Variable neutral-density filterEdit
The main disadvantage of neutral-density filters is that different situations might require a range of different filters. This can become an expensive proposition, especially if using screw filters with different lens filter sizes, which would require carrying a set for each diameter of lens carried (although inexpensive step-up rings can eliminate this requirement). To counter this problem, some manufacturers have created variable ND filters. These can work by placing two polarizing filters together, at least one of which can rotate.
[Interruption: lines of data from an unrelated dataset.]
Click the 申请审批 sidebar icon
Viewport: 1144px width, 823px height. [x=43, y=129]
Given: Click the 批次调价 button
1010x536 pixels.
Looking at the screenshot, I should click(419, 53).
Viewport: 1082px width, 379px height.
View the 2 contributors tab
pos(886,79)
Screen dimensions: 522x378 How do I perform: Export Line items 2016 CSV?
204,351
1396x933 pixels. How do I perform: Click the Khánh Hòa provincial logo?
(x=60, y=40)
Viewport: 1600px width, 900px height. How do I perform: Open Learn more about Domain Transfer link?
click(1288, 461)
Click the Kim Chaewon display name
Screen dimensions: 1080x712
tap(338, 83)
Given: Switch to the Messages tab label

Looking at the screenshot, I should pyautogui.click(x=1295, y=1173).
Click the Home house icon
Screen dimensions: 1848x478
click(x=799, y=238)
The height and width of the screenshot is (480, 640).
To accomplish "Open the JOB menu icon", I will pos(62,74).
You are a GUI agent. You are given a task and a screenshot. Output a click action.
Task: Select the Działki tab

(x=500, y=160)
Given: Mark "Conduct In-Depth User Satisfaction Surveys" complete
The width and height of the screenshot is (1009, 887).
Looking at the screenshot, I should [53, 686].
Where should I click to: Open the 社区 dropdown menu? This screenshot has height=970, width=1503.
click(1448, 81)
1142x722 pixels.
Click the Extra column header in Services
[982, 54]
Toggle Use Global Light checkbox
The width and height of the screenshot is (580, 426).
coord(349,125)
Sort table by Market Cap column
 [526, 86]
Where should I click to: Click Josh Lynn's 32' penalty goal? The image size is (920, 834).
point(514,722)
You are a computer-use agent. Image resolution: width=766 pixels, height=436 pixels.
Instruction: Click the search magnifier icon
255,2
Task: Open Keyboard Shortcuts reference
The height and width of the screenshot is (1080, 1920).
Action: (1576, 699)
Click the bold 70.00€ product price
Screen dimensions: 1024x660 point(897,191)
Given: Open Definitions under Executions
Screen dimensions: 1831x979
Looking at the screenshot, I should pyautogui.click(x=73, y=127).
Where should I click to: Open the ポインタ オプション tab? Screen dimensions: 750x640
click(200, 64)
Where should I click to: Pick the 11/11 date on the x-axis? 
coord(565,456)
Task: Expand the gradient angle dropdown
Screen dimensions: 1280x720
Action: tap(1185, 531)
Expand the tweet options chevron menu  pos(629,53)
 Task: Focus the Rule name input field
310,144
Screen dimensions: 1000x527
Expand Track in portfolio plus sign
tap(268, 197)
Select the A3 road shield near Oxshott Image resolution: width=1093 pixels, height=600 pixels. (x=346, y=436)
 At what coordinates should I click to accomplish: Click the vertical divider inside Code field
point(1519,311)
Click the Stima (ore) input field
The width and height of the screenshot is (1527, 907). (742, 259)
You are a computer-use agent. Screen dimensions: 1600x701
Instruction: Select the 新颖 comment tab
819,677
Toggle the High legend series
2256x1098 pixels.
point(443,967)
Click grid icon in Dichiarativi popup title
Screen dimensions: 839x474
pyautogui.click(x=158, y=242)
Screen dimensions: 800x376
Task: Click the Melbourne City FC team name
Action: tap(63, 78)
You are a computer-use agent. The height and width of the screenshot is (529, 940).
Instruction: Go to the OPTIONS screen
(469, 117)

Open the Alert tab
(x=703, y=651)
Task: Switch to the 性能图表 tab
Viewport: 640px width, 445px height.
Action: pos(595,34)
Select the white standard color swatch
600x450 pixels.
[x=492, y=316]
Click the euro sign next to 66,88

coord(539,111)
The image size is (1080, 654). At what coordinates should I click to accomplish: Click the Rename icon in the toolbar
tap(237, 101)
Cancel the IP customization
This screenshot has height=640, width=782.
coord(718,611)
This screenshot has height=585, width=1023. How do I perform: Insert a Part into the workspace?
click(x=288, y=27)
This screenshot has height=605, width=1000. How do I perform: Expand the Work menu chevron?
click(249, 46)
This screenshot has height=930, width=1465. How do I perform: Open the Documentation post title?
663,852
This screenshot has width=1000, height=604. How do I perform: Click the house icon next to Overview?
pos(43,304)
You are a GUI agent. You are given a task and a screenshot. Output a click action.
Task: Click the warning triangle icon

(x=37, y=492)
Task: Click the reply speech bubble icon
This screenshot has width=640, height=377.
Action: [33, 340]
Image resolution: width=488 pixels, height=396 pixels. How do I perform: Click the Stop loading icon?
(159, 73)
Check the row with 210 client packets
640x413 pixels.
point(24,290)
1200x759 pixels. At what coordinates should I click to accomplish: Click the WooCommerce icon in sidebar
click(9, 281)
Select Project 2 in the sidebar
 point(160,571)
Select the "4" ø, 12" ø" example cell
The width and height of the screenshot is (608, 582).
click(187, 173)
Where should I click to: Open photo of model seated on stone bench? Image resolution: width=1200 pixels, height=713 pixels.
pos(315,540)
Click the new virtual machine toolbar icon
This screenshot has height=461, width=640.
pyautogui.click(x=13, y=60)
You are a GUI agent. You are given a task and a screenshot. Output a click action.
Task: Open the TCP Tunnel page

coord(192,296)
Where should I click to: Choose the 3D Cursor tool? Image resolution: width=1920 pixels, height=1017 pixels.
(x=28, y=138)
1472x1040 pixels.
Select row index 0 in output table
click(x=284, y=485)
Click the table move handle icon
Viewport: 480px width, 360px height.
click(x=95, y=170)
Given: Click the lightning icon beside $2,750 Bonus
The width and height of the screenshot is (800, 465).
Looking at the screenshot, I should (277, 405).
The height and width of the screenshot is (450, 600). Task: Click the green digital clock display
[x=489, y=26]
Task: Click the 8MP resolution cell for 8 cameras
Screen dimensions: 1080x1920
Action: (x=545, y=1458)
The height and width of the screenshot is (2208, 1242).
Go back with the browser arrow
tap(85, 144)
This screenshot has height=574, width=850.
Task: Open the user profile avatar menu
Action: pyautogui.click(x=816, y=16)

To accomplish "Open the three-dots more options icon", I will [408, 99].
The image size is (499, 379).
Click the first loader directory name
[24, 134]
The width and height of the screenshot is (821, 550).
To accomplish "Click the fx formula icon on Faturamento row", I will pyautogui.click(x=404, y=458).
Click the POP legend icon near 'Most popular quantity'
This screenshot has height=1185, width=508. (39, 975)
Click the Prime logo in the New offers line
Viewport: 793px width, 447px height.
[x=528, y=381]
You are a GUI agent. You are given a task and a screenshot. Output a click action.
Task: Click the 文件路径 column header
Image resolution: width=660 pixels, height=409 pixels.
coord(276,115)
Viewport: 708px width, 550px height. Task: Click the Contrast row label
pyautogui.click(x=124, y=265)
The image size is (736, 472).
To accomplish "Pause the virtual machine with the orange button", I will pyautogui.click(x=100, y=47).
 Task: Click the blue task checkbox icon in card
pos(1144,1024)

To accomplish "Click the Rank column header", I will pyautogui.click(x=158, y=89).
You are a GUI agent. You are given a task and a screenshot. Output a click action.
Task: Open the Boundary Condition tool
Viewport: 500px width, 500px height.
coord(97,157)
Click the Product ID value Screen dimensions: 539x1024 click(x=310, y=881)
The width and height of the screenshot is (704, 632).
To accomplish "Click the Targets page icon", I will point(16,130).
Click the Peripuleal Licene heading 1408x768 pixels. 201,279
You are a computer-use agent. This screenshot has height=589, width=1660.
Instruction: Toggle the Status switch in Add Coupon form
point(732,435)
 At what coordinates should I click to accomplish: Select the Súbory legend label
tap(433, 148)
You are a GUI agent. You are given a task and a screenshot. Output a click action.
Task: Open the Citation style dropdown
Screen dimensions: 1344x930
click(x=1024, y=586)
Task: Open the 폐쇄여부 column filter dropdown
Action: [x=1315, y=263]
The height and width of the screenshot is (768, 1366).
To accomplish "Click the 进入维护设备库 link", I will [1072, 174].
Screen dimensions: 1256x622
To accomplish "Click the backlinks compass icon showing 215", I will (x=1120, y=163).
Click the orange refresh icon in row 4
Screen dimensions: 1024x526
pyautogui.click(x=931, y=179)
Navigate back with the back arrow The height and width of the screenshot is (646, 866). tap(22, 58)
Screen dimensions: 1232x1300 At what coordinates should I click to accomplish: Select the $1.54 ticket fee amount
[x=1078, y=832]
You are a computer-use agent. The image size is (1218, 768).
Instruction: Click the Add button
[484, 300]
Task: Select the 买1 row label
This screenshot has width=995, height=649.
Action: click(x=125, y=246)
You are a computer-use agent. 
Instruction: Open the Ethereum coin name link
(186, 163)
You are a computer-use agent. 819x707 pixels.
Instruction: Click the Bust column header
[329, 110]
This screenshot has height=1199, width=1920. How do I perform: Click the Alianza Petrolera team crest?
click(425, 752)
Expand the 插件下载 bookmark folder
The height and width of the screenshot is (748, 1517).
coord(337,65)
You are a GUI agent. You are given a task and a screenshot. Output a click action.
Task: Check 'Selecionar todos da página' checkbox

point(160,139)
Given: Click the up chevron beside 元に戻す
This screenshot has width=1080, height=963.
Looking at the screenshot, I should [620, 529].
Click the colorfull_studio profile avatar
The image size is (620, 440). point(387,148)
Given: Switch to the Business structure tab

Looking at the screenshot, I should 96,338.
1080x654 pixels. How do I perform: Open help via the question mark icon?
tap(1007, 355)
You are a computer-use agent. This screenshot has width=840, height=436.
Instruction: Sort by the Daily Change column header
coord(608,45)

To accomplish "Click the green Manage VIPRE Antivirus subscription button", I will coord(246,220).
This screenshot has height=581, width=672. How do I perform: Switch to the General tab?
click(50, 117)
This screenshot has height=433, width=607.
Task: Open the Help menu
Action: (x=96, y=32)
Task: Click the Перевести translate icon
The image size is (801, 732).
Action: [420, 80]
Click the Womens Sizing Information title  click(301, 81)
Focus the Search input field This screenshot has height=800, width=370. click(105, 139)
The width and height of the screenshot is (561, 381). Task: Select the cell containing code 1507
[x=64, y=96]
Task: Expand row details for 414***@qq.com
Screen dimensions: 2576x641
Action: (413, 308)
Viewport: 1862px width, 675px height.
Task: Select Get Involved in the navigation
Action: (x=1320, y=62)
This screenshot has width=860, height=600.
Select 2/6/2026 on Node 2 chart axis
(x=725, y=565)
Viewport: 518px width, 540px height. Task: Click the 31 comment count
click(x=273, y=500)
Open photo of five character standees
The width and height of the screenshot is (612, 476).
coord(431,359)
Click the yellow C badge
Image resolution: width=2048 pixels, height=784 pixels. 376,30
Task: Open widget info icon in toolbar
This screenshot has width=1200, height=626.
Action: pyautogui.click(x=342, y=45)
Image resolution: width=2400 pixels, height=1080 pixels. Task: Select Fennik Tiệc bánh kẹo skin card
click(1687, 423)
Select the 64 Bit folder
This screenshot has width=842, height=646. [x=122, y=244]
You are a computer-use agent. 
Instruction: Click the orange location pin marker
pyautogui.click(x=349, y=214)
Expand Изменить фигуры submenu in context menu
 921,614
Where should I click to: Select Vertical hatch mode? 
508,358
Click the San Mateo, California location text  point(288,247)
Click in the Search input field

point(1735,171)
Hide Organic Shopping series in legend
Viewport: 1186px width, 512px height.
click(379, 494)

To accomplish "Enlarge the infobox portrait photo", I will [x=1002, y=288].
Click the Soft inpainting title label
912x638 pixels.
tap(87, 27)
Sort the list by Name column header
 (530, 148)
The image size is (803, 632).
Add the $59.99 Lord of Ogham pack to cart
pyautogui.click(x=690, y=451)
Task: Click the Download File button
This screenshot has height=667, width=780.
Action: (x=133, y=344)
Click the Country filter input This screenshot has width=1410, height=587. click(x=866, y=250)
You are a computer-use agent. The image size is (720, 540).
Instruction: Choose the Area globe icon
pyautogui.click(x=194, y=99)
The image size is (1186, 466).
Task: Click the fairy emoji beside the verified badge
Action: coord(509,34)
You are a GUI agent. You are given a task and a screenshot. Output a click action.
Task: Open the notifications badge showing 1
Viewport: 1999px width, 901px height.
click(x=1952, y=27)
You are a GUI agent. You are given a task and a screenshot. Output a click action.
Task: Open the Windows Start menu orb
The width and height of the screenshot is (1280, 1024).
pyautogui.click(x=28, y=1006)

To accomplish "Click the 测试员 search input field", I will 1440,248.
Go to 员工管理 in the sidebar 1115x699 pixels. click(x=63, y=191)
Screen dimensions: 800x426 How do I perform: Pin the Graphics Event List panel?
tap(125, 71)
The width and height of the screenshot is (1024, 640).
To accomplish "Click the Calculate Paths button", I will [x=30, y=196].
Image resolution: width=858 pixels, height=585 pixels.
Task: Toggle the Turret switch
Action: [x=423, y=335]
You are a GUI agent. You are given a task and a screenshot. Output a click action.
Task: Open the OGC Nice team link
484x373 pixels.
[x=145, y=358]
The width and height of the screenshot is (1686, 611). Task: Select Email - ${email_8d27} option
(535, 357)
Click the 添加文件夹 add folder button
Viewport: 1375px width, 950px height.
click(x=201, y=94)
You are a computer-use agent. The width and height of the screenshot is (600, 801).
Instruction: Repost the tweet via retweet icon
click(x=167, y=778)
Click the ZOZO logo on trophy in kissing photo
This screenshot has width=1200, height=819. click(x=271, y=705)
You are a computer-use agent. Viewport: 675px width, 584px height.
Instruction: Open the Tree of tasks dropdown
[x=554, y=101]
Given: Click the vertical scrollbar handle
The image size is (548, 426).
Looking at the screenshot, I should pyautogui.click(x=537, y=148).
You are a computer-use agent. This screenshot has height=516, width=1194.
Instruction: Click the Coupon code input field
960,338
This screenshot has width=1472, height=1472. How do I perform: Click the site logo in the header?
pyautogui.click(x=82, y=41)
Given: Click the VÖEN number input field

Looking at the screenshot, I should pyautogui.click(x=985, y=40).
The rear polarizing filter cuts out light in one plane. As the front element is rotated, it cuts out an increasing amount of the remaining light, the closer the front filters comes to being perpendicular to the rear filter. By using this technique, the amount of light reaching the sensor can be varied with almost infinite control.
The advantage of this approach is reduced bulk and expenses, but one drawback is a loss of image quality caused by both using two elements together and by combining two polarizing filters.
Extreme ND filtersEdit
To create ethereal looking landscapes and seascapes with extremely blurred water or other motion, the use of multiple stacked ND filters might be required. This has, as in the case of variable NDs, the effect of reducing image quality. To counter this, some manufacturers have produced high-quality extreme ND filters. Typically these are rated at a 10-stop reduction, allowing very slow shutter speeds even in relatively bright conditions.
In photography, ND filters are quantified by their optical density or equivalently their f-stop reduction. In microscopy, the transmittance value is sometimes used. In astronomy, the fractional transmittance is sometimes used (eclipses).
|Notation||Lens area opening, as fraction of the complete lens||f-stop reduction||Fractional transmittance|
|0.3||ND 101||ND 0.3||ND2||1/2||1||50%||0.5|
|0.6||ND 102||ND 0.6||ND4||1/4||2||25%||0.25|
|0.9||ND 103||ND 0.9||ND8||1/8||3||12.5%||0.125|
|1.2||ND 104||ND 1.2||ND16||1/16||4||6.25%||0.0625|
|1.5||ND 105||ND 1.5||ND32||1/32||5||3.125%||0.03125|
|1.8||ND 106||ND 1.8||ND64||1/64||6||1.563%||0.015625|
|2.1||ND 107||ND 2.1||ND128||1/128||7||0.781%||0.0078125|
|2.4||ND 108||ND 2.4||ND256||1/256||8||0.391%||0.00390625|
|2.7||ND 109||ND 2.7||ND512||1/512||9||0.195%||0.001953125|
|3.0||ND 110||ND 3.0||ND1024 (also called ND1000)||1/1024||10||0.1%||0.001|
|3.3||ND 111||ND 3.3||ND2048||1/2048||11||0.049%||0.00048828125|
|3.6||ND 112||ND 3.6||ND4096||1/4096||12||0.024%||0.000244140625|
|3.9||ND 113||ND 3.9||ND8192||1/8192||13||0.012%||0.0001220703125|
- Note: Hoya, B+W, Cokin use code ND2 or ND2x, etc.; Lee, Tiffen use code 0.3ND, etc.; Leica uses code 1×, 4×, 8×, etc.
- Note: ND 3.8 is the correct value for solar CCD exposure without risk of electronic damage.
- Note: ND 5.0 is the minimum for direct eye solar observation without damage of retina. A further check must be performed for the particular filter used, checking on the spectrogram that also UV and IR are mitigated with the same value.